Wildlife officials in Miandasht Wildlife Refuge and the Turan National Park have raised a few orphaned cubs.[47][60] In May 2014, officials said they would bring together a pair of grown individuals in the hope they would produce cubs, while acknowledging that cheetahs are difficult to breed.[60]

In March 2015, a pair of adult male and female Asiatic cheetahs are part of a captive breeding project somewhere close to the Milad tower in Tehran for the first time.[61]

Re-introduction proposals

India

Coat of arms of former Kolhapur State with two Asiatic cheetahs proper as supporters.

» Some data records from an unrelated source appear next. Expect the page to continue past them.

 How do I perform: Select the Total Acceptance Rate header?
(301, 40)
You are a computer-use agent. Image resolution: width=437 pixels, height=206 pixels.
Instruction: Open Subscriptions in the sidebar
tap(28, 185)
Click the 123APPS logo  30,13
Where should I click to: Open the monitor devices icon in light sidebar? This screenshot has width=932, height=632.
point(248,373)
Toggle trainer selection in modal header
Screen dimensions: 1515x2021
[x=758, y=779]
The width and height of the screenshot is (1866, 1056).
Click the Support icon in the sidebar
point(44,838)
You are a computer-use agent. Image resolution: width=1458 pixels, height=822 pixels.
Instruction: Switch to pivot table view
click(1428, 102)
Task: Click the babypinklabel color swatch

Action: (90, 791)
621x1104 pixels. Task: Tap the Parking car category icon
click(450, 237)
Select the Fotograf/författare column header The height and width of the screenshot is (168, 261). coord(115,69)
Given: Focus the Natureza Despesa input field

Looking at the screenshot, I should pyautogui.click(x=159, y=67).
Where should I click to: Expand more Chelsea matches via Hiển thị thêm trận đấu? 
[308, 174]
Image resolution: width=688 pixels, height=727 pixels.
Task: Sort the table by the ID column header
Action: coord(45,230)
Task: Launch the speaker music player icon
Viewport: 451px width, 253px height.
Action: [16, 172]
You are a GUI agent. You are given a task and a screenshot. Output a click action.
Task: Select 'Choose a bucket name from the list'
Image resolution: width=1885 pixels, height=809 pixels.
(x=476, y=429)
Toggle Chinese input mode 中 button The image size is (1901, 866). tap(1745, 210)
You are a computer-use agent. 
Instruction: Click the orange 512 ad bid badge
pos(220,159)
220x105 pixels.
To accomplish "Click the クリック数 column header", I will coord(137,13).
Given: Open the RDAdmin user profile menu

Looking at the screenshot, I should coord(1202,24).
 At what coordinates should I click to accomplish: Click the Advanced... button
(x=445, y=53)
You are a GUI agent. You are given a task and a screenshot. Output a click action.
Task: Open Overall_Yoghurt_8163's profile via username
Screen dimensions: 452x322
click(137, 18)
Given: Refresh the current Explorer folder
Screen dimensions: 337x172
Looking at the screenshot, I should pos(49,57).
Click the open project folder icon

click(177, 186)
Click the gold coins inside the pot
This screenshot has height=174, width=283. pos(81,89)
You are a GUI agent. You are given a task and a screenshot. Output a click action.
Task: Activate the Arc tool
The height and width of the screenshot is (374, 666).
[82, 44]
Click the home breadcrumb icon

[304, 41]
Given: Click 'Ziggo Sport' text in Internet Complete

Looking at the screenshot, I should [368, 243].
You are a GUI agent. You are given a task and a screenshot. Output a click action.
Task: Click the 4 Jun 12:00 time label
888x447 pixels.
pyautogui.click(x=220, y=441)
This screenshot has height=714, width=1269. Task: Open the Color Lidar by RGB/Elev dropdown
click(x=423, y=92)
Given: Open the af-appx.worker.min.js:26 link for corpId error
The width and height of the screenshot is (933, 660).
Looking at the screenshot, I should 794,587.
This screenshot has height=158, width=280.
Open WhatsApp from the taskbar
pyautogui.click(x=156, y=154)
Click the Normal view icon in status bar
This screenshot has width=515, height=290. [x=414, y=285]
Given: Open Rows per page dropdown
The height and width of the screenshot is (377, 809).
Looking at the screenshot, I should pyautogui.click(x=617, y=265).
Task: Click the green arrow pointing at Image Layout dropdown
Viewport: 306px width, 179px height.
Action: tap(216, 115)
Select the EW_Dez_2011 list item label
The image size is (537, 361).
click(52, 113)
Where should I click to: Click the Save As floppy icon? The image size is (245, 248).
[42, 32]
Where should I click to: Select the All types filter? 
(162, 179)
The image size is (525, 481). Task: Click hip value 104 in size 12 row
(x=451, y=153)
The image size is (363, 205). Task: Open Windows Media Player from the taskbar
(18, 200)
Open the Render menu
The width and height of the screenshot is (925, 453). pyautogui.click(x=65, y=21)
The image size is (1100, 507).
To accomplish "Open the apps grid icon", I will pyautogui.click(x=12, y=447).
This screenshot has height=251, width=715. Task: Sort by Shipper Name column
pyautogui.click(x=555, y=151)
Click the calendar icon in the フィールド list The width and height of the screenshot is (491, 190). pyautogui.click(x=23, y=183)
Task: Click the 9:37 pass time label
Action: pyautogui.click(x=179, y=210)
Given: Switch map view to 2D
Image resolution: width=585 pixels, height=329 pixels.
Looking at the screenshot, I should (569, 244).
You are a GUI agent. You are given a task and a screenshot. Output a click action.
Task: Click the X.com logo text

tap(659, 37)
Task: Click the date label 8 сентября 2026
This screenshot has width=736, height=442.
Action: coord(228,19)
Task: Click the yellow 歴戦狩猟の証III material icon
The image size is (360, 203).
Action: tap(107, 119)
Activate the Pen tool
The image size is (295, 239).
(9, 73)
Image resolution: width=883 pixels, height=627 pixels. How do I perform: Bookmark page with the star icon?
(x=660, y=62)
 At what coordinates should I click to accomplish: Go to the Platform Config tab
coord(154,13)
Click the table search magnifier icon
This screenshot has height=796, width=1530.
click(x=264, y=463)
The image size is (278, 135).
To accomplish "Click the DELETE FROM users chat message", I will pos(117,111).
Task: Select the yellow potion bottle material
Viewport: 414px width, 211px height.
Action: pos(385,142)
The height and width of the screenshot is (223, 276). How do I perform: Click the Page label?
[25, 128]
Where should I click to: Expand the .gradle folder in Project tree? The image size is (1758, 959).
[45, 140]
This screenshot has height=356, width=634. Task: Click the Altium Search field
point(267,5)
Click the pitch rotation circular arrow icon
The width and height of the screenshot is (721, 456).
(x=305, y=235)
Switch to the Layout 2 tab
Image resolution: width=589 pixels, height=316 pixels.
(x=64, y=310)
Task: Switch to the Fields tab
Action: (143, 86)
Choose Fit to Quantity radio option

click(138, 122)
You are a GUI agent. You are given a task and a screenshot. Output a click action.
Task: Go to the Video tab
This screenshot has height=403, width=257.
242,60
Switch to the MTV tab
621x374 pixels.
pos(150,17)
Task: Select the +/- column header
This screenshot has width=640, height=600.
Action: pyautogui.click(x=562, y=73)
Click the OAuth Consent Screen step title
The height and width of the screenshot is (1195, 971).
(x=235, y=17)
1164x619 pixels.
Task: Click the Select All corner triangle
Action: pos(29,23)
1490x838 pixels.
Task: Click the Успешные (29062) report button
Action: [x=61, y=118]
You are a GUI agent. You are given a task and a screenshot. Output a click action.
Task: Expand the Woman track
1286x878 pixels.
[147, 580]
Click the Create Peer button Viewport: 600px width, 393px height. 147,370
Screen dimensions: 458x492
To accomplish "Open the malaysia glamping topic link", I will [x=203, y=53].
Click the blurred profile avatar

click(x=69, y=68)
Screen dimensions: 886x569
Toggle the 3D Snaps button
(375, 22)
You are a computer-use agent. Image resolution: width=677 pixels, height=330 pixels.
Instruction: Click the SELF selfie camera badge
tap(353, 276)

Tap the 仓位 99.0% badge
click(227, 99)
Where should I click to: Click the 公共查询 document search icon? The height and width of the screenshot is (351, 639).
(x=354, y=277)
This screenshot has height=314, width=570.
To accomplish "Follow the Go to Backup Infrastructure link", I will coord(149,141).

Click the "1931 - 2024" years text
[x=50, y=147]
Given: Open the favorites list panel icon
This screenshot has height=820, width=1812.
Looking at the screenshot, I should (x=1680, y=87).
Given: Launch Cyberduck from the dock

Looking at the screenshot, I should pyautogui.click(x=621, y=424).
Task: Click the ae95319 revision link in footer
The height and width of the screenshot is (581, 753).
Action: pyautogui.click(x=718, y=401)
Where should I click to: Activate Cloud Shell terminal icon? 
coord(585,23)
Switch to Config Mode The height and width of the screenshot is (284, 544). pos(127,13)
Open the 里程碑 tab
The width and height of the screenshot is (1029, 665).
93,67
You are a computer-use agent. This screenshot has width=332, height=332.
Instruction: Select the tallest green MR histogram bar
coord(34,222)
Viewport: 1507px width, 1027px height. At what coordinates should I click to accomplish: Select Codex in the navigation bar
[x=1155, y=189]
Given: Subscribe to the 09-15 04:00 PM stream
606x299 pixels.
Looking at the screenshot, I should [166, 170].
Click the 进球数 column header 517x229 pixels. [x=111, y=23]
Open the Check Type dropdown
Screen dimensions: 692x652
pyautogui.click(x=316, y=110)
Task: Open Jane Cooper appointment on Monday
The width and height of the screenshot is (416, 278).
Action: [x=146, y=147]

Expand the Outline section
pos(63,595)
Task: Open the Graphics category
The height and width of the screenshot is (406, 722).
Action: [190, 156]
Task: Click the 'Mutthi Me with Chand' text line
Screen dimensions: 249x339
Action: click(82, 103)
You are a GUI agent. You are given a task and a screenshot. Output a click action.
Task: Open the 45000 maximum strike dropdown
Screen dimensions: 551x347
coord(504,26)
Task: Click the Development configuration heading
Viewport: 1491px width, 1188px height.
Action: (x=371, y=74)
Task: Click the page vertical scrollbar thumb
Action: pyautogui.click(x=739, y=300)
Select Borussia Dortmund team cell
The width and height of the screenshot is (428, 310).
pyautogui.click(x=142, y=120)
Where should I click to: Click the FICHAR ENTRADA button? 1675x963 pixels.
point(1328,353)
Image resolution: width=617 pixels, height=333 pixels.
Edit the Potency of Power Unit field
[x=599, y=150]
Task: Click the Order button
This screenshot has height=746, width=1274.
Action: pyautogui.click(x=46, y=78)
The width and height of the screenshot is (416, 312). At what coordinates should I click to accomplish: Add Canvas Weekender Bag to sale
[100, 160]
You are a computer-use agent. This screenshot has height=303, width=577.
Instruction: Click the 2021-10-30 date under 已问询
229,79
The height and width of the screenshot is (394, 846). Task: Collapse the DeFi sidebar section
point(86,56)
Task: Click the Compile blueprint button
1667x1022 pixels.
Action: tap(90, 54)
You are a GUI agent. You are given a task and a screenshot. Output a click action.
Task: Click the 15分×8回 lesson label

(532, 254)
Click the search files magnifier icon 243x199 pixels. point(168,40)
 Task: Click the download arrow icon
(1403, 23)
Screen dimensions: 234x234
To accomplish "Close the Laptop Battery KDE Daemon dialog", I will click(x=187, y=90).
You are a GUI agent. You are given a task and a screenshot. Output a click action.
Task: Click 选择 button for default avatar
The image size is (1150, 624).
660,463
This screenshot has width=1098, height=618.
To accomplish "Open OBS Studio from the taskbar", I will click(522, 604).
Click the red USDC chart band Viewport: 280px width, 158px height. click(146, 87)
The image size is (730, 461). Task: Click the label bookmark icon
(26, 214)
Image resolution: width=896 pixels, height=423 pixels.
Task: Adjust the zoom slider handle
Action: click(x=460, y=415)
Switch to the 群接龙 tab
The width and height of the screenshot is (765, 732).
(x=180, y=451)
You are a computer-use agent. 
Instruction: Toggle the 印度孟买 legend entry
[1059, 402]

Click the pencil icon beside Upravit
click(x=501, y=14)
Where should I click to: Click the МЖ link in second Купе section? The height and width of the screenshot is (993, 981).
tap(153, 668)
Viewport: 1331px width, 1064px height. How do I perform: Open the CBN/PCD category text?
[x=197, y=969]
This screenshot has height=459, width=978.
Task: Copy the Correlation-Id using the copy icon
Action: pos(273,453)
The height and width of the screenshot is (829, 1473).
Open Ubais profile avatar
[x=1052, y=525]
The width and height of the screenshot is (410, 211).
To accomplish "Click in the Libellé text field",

Cheetahs have been known to exist in India for a very long time but hunting and other factors led to their extinction in the country in the 1940s. The Indian government planned a re-wilding project for cheetahs where they would be bred in captivity before being released into the wild. Then Minister of Environment and Forests, Jairam Ramesh, told the Rajya Sabha on 7 July 2009 that, "The cheetah is the only animal that has been described extinct in India in the last 100 years. We have to get them from abroad to repopulate the species." He was responding to a calling attention notice from Rajiv Pratap Rudy of the Bharatiya Janata Party (BJP). "The plan to bring back the Cheetah which fell to indiscriminate hunting and complex factors like a fragile breeding pattern is audacious given the problems besetting tiger conservation." Two naturalists, Divya Bhanusinh and MK Ranjit Singh, suggested the idea of importing the South African cheetahs from Namibia. According to the plan, they would be bred in captivity in India and eventually released into the wild.

In September 2009, at a cheetah reintroduction workshop organized in India, Stephen J. O'Brien asserted that the African and Asiatic cheetahs were genetically identical and had separated only 5,000 years ago. Cheetah expert Laurie Marker of the Cheetah Conservation Fund (CCF) and other wildlife experts advised the Indian Government that for reintroduction purposes, India should source the cheetah from Africa where they were much more numerous instead of trying to have some removed from the critically endangered low population in Iran. Participants included India's Union Minister of State for Environment and Forests, Jairam Ramesh, chief wildlife wardens of Rajasthan, Gujarat, Madhya Pradesh and Chhattisgarh, officials of the environment ministry, cheetah experts from across the globe, representatives from the Wildlife Institute of India (WII) including Yadvendradev Jhala, and IUCN, an international conservation NGO. The conference was organized by the Wildlife Trust of India (WTI).[12][13] In May 2012, India's Supreme Court suspended attempts to introduce African cheetahs following the publication of newer genetic evidence, which suggests that the Asian and African cheetahs separated between 32,000 and 67,000 years ago.[62]

In popular culture

In 2014, the Iranian national football team announced that their 2014 FIFA World Cup and 2015 AFC Asian Cup kits are imprinted with pictures of the Asiatic cheetah in order to bring attention to conservation efforts.[63] In February 2015, Iran launched a search engine, Yooz, that features a cheetah logo.[64]

In September 2015 Meraj Airlines introduced the new livery of Iranian Cheetah to support its conservation efforts.[65]